_Task to carry out_
Reproduce the entries from the line with "1922x1082 pixels. At" to the line with "tap(504, 323)", with requests included, and scale every coordinate in the answers by 0.25, rounding to whole numbers with halves rounded up. Leave all numbers in the requests unchanged, and give only these lines.

□ □ □ □ □

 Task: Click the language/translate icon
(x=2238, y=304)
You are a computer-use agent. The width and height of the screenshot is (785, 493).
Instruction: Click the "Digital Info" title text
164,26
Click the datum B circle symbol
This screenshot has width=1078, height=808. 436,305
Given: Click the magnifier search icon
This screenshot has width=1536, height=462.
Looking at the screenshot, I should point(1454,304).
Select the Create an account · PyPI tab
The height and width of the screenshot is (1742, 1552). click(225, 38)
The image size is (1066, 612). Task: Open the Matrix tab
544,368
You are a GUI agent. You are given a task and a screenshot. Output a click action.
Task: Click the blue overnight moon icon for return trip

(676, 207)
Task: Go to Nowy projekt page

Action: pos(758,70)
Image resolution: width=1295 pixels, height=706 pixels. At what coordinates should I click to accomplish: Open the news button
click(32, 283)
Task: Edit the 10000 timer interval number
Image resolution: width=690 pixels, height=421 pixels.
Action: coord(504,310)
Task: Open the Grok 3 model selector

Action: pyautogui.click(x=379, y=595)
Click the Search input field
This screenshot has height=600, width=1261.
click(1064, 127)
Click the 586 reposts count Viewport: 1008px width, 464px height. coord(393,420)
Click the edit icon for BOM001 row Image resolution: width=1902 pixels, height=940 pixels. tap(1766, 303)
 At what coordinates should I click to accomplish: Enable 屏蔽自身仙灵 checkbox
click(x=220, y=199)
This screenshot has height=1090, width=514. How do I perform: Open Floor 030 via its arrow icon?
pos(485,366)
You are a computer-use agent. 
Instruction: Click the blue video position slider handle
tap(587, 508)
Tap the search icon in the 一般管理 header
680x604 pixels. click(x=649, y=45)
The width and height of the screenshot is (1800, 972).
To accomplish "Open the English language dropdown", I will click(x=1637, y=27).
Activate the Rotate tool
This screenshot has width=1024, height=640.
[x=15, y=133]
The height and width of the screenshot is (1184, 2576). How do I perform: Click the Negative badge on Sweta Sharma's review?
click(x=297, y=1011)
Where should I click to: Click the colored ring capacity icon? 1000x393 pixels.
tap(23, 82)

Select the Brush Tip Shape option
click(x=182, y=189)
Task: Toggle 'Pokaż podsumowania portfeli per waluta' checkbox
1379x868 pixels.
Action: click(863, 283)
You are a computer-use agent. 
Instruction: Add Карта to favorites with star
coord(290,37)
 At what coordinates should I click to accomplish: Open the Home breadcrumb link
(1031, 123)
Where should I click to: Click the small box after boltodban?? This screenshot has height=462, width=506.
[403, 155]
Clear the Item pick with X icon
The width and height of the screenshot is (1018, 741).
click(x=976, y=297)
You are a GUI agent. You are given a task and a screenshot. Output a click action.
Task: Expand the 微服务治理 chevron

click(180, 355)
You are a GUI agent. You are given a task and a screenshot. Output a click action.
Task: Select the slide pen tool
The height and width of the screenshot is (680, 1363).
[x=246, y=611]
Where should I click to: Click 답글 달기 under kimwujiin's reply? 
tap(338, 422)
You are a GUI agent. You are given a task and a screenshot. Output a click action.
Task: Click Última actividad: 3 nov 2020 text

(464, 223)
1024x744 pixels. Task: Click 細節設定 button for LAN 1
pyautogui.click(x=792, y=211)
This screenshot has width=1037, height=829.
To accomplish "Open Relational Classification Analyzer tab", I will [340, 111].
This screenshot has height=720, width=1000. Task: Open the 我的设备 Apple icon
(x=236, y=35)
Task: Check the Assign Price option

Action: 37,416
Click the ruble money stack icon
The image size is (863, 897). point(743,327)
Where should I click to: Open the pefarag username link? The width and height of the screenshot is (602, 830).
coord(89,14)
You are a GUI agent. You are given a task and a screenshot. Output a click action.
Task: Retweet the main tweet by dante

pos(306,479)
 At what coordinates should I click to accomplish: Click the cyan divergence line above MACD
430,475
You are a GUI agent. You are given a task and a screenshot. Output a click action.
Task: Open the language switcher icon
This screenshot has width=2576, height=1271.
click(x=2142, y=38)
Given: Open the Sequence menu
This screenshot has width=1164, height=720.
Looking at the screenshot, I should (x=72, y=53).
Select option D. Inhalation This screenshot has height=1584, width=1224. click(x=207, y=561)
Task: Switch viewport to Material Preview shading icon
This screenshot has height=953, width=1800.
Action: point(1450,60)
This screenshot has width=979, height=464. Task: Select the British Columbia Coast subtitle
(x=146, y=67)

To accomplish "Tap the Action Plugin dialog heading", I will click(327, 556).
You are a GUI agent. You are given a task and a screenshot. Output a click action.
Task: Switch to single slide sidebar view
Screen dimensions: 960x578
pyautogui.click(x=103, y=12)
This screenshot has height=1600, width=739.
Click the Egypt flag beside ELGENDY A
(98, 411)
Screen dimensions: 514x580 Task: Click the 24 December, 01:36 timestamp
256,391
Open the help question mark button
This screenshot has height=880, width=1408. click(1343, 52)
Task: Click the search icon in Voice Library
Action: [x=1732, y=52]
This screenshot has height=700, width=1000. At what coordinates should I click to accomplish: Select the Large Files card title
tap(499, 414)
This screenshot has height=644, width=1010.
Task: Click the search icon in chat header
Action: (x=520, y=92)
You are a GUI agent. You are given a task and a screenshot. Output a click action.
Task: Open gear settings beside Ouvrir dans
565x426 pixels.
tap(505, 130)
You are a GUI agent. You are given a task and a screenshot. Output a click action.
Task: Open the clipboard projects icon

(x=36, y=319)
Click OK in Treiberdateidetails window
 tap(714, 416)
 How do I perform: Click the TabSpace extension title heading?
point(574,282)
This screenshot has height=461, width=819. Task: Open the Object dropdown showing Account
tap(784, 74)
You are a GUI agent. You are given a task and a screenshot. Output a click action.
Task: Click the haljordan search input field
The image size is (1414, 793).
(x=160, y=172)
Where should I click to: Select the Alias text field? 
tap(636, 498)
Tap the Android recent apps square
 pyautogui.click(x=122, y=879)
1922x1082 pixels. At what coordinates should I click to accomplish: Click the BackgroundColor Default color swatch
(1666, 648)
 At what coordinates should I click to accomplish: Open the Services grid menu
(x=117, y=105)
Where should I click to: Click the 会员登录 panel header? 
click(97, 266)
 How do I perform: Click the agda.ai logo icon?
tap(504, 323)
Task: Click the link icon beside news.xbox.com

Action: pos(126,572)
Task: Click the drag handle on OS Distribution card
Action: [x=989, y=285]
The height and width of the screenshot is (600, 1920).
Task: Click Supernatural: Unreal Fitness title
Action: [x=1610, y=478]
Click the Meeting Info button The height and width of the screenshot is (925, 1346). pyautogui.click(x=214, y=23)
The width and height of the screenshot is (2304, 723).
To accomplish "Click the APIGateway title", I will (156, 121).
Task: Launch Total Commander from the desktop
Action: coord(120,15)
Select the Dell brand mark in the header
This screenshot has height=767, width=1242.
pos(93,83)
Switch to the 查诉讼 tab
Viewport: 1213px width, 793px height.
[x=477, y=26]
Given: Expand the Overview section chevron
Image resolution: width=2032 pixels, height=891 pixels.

□ □ □ □ □

_Written solution_
1922x1082 pixels. At what coordinates should I click to accomplish: Click the BackgroundColor Default color swatch
(417, 162)
 At what coordinates should I click to accomplish: Open the Services grid menu
(x=29, y=26)
Where should I click to: Click the 会员登录 panel header? 
click(24, 67)
 How do I perform: Click the agda.ai logo icon?
tap(126, 81)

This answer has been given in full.